(Collected data entries)
•••
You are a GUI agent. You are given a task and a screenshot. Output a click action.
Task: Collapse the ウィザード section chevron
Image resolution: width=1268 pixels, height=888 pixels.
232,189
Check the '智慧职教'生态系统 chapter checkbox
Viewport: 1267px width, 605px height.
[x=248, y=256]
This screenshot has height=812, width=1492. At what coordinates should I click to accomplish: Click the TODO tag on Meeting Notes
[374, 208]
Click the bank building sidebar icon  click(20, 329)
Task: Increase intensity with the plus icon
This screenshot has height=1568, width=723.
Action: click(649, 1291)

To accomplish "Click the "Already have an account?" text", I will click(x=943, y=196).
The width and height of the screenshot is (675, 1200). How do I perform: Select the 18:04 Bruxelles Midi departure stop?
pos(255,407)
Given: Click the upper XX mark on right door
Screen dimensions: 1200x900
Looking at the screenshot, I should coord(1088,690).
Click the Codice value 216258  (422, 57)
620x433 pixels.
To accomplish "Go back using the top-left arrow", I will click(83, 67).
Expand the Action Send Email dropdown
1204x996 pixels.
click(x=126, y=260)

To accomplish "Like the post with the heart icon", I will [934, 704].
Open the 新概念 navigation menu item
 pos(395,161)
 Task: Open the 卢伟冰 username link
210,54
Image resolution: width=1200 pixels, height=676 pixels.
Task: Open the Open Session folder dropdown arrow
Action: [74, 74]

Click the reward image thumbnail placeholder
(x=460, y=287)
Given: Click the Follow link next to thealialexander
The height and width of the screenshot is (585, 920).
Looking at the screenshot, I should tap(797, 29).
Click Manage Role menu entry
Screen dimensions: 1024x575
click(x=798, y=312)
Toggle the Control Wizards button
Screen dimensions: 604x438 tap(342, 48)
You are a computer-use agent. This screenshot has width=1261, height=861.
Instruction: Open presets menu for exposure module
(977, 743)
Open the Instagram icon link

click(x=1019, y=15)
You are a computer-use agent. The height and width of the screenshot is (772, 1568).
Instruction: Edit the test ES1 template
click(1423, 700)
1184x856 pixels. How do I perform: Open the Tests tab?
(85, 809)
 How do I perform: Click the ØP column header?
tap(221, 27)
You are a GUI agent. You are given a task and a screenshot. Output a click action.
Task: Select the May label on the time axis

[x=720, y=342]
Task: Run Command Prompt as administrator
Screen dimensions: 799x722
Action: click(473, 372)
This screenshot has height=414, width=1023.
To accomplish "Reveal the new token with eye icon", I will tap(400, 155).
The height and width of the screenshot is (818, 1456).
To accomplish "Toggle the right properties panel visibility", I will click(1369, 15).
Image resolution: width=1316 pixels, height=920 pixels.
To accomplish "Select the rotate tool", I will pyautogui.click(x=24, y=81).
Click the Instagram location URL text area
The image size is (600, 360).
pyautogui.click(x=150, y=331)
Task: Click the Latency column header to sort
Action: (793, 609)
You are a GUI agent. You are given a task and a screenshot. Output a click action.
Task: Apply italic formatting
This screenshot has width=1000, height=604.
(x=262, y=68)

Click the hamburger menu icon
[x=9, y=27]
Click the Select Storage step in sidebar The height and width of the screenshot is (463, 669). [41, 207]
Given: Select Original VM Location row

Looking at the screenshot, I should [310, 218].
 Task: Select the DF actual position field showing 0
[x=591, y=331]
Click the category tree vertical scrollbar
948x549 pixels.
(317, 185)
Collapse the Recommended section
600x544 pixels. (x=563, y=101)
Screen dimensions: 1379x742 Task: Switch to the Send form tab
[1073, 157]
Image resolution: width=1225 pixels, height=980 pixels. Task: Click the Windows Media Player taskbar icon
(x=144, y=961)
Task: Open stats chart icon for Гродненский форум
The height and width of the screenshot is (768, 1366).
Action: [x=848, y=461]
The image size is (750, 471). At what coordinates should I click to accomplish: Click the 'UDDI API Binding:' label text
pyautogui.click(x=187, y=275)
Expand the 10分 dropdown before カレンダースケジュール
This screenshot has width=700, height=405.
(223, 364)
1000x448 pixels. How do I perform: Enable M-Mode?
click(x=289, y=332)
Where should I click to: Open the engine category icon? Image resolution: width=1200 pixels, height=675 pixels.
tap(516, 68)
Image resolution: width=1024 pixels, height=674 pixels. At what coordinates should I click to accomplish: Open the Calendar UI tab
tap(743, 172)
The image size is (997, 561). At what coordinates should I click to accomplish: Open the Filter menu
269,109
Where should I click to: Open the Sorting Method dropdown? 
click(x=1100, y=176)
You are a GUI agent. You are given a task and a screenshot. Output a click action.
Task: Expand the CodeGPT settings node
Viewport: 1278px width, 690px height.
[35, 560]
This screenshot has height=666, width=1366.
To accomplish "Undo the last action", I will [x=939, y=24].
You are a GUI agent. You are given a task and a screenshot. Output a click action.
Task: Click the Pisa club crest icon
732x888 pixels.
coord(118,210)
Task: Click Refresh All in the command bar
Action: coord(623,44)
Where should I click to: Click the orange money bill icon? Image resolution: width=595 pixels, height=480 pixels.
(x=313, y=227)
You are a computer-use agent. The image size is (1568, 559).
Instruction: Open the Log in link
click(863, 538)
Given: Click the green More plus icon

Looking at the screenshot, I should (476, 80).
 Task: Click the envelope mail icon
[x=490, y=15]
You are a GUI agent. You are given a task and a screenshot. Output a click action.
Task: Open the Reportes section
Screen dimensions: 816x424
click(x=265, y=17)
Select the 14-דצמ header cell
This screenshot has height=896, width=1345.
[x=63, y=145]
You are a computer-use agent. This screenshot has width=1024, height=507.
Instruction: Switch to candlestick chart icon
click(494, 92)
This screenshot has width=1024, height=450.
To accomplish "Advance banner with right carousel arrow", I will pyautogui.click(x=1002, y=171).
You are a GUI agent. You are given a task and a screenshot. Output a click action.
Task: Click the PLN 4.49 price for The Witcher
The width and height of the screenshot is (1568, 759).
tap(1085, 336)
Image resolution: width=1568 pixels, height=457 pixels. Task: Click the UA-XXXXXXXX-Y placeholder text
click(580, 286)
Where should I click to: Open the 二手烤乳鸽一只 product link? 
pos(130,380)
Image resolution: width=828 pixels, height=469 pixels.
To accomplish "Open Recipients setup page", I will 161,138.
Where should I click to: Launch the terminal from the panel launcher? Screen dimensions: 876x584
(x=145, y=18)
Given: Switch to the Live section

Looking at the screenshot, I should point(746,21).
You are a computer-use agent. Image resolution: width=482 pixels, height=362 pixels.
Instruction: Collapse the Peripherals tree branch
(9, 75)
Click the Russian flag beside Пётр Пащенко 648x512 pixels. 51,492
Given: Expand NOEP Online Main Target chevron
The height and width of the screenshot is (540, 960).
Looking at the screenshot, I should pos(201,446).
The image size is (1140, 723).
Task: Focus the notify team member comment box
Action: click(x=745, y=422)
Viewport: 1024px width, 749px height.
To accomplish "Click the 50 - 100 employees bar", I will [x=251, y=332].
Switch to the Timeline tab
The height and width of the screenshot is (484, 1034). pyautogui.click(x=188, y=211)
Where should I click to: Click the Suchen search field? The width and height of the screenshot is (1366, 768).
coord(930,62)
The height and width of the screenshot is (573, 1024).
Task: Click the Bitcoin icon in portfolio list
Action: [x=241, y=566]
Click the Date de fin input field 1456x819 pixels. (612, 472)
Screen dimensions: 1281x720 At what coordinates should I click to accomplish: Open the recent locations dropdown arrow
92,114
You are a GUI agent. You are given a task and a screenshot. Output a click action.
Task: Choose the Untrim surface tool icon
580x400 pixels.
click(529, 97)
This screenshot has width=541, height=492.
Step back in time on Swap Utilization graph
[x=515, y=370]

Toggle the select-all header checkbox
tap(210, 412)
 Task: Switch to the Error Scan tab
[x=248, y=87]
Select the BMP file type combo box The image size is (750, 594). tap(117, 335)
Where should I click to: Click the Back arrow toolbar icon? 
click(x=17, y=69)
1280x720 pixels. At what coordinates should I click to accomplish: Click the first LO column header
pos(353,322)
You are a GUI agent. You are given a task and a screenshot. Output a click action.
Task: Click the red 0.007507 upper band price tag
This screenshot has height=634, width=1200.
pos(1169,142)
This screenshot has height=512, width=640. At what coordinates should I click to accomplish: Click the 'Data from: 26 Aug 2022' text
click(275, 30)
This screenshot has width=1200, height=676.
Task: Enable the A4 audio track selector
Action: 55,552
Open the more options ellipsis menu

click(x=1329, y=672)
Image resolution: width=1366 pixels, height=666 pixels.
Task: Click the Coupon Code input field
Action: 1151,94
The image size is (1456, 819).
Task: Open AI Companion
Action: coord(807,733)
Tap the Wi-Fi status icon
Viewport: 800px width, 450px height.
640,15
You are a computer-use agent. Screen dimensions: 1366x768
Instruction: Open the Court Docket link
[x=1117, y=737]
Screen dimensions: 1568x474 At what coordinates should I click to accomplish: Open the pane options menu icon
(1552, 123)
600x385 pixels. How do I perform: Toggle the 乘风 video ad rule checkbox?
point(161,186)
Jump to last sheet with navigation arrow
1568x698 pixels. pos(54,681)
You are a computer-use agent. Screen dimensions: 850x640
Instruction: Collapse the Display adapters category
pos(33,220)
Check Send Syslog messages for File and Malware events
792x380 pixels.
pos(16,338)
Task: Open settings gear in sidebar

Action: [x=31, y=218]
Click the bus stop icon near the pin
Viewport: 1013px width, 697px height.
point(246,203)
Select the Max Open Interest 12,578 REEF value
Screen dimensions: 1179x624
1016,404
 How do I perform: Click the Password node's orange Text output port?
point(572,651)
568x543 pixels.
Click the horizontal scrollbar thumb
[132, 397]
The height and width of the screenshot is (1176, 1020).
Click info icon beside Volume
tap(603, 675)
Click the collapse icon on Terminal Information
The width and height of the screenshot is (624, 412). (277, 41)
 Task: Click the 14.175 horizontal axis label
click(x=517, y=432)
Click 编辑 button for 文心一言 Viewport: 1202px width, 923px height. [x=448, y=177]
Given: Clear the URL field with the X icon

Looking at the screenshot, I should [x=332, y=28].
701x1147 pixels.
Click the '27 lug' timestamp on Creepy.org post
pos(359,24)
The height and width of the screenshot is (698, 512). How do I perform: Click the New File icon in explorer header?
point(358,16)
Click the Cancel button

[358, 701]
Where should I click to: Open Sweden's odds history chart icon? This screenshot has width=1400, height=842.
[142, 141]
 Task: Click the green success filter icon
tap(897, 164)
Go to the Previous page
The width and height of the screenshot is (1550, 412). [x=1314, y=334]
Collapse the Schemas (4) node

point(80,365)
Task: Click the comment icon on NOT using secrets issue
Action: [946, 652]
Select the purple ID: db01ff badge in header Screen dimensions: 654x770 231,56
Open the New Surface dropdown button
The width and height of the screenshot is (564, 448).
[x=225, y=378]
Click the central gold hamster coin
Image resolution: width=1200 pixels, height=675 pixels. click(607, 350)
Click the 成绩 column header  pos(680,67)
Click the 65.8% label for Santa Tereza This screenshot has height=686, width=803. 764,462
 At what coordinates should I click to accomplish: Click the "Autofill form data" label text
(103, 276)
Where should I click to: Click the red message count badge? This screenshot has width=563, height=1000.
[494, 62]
•••
| PROBLEM |
Above are records; count the lines among them that include the word "value", and give only the number.

| YOUR SOLUTION |
2